Work instruction - Reproduce exactly the final portion of the data: every line from the one containing "Instruction: Enable web" through the last line, inclusive.

Data for the task -
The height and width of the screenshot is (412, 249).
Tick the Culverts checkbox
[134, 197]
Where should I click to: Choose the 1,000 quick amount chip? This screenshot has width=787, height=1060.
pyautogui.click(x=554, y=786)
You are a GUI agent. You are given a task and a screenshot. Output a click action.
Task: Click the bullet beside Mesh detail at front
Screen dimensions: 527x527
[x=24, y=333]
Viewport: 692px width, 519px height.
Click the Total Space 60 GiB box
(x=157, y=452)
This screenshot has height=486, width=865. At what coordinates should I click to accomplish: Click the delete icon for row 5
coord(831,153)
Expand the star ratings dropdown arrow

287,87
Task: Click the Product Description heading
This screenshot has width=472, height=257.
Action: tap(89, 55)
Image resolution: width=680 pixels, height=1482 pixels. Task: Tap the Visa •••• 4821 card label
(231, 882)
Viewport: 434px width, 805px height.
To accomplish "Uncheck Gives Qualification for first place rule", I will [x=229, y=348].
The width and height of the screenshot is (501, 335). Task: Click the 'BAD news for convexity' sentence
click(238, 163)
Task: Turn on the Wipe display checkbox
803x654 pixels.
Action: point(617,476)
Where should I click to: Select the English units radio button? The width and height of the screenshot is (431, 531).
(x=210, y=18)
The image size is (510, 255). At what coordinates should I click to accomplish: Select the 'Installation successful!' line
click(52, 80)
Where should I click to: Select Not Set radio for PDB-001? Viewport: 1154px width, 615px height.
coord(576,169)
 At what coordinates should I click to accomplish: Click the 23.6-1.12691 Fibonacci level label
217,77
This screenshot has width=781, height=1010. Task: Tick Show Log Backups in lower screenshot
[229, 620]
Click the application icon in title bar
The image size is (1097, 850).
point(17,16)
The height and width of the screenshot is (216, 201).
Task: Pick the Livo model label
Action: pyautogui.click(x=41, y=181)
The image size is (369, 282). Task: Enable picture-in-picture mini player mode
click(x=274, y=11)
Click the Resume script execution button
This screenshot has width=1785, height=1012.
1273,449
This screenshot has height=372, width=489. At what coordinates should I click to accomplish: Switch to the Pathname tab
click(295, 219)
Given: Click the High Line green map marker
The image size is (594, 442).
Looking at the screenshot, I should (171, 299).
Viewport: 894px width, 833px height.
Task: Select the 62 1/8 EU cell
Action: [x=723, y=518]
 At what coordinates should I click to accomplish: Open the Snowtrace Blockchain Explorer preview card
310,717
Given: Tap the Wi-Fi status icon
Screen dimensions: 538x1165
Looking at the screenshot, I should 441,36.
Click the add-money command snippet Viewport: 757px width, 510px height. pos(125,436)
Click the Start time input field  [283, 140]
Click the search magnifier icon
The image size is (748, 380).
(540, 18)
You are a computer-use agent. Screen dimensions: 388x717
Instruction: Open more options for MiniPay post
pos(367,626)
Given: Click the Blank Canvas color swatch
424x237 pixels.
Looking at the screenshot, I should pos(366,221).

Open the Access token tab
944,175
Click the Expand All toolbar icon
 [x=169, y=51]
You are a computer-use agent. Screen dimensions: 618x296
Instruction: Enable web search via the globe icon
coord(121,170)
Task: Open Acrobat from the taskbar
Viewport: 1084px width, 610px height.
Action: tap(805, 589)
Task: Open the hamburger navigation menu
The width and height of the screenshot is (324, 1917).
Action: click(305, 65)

Result below -
Instruction: Enable web search via the globe icon
coord(121,170)
Task: Open Acrobat from the taskbar
Viewport: 1084px width, 610px height.
Action: tap(805, 589)
Task: Open the hamburger navigation menu
The width and height of the screenshot is (324, 1917).
Action: click(305, 65)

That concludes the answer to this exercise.